Sunday, September 30, 2012

A Capitalism for the People

The following are a couple of excerpts from Luigi Zingales' A Capitalism for the People. On culture/civic capital:
Until 2002, when the law was changed, UN diplomats from other countries were exempt from paying parking tickets. The New York City police, though, regularly issued them tickets, which piled up unpaid. The only obstacle to free parking was each diplomat's civic sense. During a five-year period, the study showed, Italians accumulated fifteen tickets per diplomat, German diplomats one, Swedes zero, and Canadians zero. Fortunately for my national pride, Italy wasn't the worst offender, though it performed poorly when compared to other developed countries. Brazilian diplomats, meanwhile, accumulated thirty tickets per person. Kuwait, at the bottom of the list, racked up 246!
Observations:

* Kuwait is one of the top 15 richest countries in the world, so the unwillingness of Kuwati diplomats to pay the tickets is presumably not a function of ability to pay.

* This sense of civic duty no doubt also explains why countries such as Sweden, Germany and Canada are such well functioning societies, with features such as low crime, poverty and good health (which is in large part determined by behavior). A person who takes care not to rack up unpaid parking tickets, it stands to reason, is probably also responsible in other aspects of their life. This is something to keep in mind when making cross-country comparisons and also why people like to talk about the outcomes of the Swedish welfare state instead of, say, the Spanish one. Outputs are largely a function of inputs.

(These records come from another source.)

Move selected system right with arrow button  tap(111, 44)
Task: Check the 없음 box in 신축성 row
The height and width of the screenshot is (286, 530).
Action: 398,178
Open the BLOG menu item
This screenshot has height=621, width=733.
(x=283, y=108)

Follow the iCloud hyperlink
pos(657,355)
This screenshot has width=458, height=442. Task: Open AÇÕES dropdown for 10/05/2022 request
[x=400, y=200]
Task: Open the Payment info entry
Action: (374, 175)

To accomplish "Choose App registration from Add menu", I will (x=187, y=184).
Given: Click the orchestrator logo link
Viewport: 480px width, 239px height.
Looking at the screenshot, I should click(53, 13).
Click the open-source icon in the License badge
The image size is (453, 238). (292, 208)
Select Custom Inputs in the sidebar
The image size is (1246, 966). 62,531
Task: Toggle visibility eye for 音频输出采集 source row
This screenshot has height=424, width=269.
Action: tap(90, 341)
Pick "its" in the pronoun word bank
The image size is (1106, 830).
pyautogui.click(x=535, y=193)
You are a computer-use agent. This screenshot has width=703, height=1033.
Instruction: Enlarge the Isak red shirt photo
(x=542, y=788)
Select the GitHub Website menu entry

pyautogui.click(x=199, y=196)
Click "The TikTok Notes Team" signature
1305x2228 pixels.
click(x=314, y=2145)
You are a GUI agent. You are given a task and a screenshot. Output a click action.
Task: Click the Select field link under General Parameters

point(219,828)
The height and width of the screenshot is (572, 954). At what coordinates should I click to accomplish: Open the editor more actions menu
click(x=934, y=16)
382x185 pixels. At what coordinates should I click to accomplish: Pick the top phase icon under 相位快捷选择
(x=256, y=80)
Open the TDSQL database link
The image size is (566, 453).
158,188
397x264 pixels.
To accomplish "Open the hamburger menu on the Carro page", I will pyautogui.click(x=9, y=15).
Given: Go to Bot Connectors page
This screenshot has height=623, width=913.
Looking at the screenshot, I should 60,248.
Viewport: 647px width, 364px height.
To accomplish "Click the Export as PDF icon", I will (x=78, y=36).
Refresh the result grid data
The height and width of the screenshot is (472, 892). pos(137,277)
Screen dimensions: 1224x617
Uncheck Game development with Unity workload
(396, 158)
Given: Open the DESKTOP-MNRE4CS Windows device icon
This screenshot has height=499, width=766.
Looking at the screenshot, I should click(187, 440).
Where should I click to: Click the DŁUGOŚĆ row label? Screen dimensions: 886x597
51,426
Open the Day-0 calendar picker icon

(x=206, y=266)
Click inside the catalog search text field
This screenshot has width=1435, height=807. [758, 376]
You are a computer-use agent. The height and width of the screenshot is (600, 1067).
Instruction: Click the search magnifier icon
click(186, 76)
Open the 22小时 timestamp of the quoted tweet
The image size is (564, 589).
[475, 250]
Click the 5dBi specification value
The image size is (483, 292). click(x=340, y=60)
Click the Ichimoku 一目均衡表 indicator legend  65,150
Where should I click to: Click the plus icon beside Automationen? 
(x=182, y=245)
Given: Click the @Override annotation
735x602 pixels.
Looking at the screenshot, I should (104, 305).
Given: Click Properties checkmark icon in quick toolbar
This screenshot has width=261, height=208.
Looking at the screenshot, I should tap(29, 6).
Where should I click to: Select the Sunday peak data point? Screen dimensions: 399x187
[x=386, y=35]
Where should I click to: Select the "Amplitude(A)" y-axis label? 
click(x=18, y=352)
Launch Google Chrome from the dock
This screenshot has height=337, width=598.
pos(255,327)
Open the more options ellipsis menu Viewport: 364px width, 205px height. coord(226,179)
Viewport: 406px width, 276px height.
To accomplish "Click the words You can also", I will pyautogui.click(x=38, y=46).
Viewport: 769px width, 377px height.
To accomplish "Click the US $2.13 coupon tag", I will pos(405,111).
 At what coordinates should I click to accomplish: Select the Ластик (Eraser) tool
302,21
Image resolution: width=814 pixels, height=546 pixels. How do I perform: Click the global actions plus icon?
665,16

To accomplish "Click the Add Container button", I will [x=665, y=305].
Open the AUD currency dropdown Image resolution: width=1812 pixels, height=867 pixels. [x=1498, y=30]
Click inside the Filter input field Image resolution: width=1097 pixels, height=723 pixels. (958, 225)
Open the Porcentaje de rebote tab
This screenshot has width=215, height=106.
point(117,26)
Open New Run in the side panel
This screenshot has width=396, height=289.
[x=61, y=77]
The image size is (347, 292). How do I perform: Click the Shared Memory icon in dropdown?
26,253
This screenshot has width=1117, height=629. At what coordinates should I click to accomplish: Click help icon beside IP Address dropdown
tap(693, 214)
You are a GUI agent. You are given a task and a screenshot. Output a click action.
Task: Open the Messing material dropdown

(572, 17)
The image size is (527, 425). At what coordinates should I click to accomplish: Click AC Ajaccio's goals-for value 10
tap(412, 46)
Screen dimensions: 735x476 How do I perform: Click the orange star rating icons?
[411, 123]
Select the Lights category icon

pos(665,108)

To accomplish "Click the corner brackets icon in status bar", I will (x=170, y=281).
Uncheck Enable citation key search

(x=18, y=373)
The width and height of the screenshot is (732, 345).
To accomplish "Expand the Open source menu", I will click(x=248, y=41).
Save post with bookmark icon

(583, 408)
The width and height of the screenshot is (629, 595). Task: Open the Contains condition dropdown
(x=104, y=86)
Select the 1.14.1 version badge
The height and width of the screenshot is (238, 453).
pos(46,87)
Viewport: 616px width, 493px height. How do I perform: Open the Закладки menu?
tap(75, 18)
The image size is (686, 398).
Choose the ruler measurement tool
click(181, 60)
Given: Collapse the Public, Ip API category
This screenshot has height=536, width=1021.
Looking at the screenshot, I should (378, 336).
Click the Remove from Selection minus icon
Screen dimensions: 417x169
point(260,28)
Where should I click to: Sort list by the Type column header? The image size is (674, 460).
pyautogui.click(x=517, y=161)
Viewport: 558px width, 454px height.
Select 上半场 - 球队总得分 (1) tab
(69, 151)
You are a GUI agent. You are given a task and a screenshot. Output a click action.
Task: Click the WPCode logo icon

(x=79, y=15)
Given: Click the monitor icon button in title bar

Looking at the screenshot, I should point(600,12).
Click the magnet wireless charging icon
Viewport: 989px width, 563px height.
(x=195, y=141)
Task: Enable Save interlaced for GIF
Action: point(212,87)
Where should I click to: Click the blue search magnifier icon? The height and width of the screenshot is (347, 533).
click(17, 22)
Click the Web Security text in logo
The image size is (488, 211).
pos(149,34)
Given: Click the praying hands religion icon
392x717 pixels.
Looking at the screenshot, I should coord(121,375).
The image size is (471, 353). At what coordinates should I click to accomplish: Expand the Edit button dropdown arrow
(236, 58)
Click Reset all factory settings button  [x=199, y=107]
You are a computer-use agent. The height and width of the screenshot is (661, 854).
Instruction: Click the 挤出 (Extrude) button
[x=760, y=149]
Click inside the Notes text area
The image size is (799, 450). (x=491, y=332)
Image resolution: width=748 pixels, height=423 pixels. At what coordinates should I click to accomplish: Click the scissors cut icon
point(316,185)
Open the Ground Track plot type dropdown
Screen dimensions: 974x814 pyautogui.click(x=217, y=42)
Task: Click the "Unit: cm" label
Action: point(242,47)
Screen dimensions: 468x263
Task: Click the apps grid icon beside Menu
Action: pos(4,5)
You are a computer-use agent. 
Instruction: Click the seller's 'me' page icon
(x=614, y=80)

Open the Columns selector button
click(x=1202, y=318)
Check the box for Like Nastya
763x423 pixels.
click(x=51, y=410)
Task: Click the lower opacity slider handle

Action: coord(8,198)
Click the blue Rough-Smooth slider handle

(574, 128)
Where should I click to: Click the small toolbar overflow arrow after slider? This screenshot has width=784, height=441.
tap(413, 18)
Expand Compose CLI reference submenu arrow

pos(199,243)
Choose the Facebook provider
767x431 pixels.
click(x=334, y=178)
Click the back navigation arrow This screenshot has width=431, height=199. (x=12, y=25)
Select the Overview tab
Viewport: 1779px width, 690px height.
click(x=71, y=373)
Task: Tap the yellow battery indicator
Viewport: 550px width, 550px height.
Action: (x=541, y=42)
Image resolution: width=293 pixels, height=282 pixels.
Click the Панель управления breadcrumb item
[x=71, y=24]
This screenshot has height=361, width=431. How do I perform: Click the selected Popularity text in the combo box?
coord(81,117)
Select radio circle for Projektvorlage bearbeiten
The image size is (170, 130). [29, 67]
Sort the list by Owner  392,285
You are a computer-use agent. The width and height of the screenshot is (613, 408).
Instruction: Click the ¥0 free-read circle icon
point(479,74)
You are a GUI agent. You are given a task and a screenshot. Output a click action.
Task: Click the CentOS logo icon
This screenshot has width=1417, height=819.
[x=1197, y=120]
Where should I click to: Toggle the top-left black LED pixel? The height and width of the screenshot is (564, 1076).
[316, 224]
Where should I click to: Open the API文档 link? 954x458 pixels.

On the higher education sector:
The market for higher education is far from competitive. A combination of government subsidies and industry-controlled accreditation makes entry for new educational institutions extremely difficult. Consider accreditation first. Vocational schools and for-profit universities rely heavily on federal student loans that enable their students to pay tuition. But the federal government will only provide loans to attend schools that been accredited -- and accreditation boards are typically staffed by the deans of existing schools, who have an interest in protecting their franchise from further competition. The fox is in charge of the chicken coop. 
This shielded market position apples to nonprofit colleges and universities, too. Comparing a repetitional study of American universities in 1906 with the influential U.S. News and World Report school rankings for 2011, two education professors found that only one private university, Cornell, had dropped from the to thirteen. (By comparison, only one of the twelve top companies on the Dow Jones Industrial Average at the beginning of the same period was still there at the end: General Electric.) Among the top ten liberal-arts colleges in U.S. News, only one change has taken place in the last twenty years. 
The stasis at the top is due less to the accreditation barriers than to the superstar nature of the academic business. The schools with the best reputations attract the best students. The presence of these bright students attract the best faculty. But the stasis is reinforced by huge government subsidies, even to the less exalted colleges. Lacking any threat to their survival, colleges have no reason to compete aggressively, including on prices, which grow and grow.  
The government subsidies come in many forms. Recall that universities were among the pioneering beneficiaries of earmarks. In 2010, they received $2 billion in such transfers, including $14 million for a Research Center for Southeast Weather and Hydrology at the University of Alabama and $4 million for the National Center for Natural Products Research in Oxford, Mississippi.  
Nor are federal earmarks the only higher-ed subsides. Student loans are subsidized as well. According to the Congressional Budget Office, the federal direct loan program costs taxpayers 12 percent of the amount lent. With student loans reaching $107 billion in 2010-2011, the total cost for taxpayers that year was $13 billion. To these subsidies we need to add student grants. In 2010, 8 million students received Pell Grants, for a total of $28 billion. Thus including earmarks, the total amount of subsidies to university education was $43 billion a year, even before we start counting tax subsidies (for college funds); tax breaks (for example, the fact that returns from university endowments are not taxed); and subsidies dedicated to research. 
Arguably the three most problematic/inefficient parts of the US economy are the financial sector, health care and higher education. All three are also rent with government distortions in the form of tax code provisions, subsidies and regulation. This is not a coincidence. That problems in these sectors are met with further calls for additional government interventions only compounds the problem. 

Zingales continues on for another two pages about problems in the higher education sector, and those wishing to read them should use Amazon's "look inside" feature, by searching for "Pell" which takes the reader to page 151.